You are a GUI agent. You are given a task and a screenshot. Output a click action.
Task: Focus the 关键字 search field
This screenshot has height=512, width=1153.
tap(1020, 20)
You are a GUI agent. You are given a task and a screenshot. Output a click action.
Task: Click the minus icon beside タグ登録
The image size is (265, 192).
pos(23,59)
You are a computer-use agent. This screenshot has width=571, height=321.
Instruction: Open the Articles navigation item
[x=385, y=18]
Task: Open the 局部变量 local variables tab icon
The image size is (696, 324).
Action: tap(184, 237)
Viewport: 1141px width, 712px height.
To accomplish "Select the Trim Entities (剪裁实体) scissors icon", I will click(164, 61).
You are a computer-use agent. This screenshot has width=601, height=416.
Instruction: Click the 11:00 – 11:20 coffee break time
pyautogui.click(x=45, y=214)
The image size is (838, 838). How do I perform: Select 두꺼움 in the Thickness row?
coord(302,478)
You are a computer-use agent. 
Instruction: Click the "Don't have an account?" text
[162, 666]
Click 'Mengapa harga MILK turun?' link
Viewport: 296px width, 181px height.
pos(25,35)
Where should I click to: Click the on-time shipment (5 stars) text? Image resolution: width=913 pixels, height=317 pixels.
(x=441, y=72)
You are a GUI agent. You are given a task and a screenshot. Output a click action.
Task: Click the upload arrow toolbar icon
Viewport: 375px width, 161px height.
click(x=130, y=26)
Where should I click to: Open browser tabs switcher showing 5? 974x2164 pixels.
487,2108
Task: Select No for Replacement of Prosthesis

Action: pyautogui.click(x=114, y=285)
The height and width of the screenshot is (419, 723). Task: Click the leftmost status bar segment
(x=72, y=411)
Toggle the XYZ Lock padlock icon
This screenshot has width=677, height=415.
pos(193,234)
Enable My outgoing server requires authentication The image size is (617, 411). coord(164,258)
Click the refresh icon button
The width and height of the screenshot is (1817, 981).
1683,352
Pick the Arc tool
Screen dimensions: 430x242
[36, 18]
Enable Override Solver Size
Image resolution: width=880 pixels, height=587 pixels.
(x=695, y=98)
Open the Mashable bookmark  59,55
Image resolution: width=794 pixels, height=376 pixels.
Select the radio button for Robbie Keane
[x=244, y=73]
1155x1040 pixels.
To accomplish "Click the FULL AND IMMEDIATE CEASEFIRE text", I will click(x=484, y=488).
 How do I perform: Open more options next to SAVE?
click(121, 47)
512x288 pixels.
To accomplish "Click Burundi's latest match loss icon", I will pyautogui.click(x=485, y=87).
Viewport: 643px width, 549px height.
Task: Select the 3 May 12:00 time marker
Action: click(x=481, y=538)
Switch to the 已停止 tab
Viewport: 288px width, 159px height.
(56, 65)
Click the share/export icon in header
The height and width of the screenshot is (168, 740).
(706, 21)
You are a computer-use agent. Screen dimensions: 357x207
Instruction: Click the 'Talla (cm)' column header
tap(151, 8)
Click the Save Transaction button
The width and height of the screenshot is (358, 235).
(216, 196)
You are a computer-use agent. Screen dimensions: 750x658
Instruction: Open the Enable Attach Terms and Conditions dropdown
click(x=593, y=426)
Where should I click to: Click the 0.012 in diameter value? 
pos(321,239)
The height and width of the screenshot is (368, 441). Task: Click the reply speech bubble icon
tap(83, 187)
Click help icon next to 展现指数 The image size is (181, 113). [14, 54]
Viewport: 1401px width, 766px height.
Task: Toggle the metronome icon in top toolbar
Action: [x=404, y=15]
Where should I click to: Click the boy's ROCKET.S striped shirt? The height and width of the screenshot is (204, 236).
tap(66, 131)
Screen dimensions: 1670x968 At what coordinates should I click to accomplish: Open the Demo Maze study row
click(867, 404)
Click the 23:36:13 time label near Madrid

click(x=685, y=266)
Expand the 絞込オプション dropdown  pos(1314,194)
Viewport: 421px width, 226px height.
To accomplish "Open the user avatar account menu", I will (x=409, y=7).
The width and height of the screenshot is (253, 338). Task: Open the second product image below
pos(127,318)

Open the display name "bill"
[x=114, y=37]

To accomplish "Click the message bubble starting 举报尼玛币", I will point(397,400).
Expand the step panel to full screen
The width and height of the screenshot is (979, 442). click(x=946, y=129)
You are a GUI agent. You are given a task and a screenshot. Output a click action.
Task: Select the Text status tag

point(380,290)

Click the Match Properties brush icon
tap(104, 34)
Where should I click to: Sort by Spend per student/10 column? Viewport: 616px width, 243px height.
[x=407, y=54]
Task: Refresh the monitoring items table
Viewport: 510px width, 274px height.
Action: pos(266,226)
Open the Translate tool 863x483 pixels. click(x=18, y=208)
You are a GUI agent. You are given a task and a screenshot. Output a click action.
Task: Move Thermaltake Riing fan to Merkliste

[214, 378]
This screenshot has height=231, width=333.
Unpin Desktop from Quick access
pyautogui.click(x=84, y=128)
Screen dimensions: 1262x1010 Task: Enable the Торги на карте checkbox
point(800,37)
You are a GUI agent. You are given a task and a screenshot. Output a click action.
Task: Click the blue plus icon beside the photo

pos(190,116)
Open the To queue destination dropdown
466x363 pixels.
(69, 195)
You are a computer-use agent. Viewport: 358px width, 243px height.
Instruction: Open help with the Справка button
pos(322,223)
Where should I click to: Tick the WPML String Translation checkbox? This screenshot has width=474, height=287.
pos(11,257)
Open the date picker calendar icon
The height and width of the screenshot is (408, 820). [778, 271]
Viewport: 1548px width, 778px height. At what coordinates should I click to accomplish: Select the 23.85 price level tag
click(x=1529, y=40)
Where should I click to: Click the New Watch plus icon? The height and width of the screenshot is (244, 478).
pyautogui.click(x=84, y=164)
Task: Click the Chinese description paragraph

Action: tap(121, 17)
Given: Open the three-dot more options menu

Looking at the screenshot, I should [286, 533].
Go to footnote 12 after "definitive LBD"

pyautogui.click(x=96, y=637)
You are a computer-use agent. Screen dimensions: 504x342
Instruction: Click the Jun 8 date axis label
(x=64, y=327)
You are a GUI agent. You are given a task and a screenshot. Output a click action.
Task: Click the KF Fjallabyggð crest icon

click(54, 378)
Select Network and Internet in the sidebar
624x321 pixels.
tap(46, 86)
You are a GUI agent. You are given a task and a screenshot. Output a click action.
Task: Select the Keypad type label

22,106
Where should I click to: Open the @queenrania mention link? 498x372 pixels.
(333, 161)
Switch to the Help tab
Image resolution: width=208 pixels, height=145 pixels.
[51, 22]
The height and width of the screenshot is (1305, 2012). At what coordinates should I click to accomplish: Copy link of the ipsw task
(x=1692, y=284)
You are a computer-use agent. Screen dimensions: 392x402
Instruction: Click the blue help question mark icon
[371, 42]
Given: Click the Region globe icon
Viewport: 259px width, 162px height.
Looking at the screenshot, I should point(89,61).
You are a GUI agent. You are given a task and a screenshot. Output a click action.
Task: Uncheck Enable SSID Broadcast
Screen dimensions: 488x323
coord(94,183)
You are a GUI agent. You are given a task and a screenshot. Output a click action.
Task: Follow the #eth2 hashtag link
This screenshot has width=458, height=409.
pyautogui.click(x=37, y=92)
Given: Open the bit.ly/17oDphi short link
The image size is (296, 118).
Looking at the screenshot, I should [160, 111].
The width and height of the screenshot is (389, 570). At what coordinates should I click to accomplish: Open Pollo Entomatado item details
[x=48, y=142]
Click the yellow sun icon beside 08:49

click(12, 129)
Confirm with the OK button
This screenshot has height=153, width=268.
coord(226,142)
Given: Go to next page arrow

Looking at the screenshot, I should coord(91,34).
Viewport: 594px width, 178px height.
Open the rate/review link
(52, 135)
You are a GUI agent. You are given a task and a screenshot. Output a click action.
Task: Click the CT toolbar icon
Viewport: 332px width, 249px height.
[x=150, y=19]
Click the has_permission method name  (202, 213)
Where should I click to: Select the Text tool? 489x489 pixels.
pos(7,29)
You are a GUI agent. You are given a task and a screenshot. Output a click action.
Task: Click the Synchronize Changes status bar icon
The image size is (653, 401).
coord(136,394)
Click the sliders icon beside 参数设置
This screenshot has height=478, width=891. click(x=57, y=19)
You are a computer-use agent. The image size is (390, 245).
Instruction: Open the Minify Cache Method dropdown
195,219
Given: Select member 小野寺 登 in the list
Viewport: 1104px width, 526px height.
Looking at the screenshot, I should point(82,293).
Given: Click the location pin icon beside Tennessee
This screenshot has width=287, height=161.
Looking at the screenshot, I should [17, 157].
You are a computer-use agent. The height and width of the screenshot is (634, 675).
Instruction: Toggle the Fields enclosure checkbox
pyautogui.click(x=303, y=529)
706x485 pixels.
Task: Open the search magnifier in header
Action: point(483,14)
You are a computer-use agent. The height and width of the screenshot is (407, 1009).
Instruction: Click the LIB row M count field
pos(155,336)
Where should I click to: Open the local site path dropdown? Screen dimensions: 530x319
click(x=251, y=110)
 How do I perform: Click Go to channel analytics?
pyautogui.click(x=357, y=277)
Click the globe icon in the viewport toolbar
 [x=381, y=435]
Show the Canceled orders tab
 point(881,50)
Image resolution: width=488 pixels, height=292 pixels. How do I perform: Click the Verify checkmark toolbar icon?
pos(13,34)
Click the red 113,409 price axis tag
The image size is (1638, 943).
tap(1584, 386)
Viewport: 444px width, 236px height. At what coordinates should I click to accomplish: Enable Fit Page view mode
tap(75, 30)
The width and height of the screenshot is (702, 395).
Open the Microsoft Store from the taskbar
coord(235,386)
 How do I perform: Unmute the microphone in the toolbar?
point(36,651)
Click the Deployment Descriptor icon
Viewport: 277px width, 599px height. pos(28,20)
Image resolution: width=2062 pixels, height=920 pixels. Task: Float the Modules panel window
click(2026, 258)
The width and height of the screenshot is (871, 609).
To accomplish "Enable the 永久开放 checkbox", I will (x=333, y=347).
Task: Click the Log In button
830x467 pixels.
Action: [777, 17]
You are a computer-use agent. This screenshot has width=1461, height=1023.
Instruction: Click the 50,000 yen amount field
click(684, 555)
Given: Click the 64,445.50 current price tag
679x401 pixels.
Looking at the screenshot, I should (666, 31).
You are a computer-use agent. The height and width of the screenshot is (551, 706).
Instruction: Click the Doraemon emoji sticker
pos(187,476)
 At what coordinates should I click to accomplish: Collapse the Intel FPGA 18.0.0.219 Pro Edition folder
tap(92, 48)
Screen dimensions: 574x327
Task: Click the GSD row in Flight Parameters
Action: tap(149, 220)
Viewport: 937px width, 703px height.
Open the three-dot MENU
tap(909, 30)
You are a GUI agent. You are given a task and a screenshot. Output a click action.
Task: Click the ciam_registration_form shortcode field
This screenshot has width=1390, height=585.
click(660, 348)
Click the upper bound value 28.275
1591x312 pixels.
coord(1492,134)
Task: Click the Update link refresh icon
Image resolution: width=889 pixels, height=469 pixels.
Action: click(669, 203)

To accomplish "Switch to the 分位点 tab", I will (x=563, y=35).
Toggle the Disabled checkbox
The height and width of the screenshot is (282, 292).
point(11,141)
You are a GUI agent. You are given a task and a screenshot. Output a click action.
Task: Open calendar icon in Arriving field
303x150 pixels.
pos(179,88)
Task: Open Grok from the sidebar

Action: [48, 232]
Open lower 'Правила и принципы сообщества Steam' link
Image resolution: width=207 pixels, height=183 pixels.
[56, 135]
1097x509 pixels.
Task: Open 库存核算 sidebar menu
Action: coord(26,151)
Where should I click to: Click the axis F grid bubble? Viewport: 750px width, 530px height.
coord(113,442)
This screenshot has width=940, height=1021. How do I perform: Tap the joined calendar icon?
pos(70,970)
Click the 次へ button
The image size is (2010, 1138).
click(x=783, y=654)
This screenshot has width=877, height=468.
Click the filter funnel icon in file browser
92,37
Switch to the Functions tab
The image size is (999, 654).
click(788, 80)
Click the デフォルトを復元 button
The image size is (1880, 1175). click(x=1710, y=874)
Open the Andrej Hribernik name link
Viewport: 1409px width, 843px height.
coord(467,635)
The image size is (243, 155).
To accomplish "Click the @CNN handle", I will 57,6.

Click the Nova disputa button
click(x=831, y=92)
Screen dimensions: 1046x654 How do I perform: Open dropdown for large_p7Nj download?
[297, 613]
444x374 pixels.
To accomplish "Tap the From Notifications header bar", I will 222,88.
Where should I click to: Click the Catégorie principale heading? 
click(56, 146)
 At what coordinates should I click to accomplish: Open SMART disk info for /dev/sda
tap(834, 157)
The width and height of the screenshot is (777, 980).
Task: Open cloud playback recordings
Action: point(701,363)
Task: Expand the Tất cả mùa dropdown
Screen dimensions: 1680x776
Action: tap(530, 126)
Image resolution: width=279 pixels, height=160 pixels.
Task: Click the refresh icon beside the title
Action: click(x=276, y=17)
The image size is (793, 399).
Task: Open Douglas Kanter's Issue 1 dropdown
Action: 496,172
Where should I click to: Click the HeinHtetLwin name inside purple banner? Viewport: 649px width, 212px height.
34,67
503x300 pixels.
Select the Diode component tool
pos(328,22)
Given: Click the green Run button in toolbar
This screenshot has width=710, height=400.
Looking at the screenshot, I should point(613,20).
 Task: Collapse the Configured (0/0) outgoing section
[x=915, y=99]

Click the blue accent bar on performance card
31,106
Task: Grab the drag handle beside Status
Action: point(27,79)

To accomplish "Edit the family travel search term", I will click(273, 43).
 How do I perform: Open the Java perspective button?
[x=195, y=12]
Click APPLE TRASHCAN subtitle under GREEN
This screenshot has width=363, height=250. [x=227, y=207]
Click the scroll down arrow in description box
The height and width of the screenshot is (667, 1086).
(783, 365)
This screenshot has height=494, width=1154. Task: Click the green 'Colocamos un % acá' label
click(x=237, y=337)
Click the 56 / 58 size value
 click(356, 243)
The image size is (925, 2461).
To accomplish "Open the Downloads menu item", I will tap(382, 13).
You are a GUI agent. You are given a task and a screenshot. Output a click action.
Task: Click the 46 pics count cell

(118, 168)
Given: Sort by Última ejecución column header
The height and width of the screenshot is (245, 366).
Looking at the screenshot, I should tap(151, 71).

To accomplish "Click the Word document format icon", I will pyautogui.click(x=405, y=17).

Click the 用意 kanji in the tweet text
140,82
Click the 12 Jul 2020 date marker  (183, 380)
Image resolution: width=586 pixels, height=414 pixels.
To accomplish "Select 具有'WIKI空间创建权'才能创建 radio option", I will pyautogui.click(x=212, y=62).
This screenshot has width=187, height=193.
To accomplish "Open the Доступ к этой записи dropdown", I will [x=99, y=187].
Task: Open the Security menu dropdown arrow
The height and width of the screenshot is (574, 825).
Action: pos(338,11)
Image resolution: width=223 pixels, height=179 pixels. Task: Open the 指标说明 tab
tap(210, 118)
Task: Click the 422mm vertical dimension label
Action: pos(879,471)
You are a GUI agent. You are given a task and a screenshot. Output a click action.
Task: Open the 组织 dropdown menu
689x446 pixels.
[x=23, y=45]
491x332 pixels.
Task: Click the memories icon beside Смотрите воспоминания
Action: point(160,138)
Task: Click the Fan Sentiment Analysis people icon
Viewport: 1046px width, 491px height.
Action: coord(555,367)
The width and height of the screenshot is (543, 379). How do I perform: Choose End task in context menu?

INSTRUCTIONS TO FOLLOW
Copy the stretch of records from the line containing "Open the date picker calendar icon" through the line containing "(x=64, y=327)" word for word, including both end lines.

EXERCISE SOLUTION
Open the date picker calendar icon
The height and width of the screenshot is (408, 820). [778, 271]
Viewport: 1548px width, 778px height. At what coordinates should I click to accomplish: Select the 23.85 price level tag
click(x=1529, y=40)
Where should I click to: Click the New Watch plus icon? The height and width of the screenshot is (244, 478).
pyautogui.click(x=84, y=164)
Task: Click the Chinese description paragraph

Action: tap(121, 17)
Given: Open the three-dot more options menu

Looking at the screenshot, I should [286, 533].
Go to footnote 12 after "definitive LBD"

pyautogui.click(x=96, y=637)
You are a computer-use agent. Screen dimensions: 504x342
Instruction: Click the Jun 8 date axis label
(x=64, y=327)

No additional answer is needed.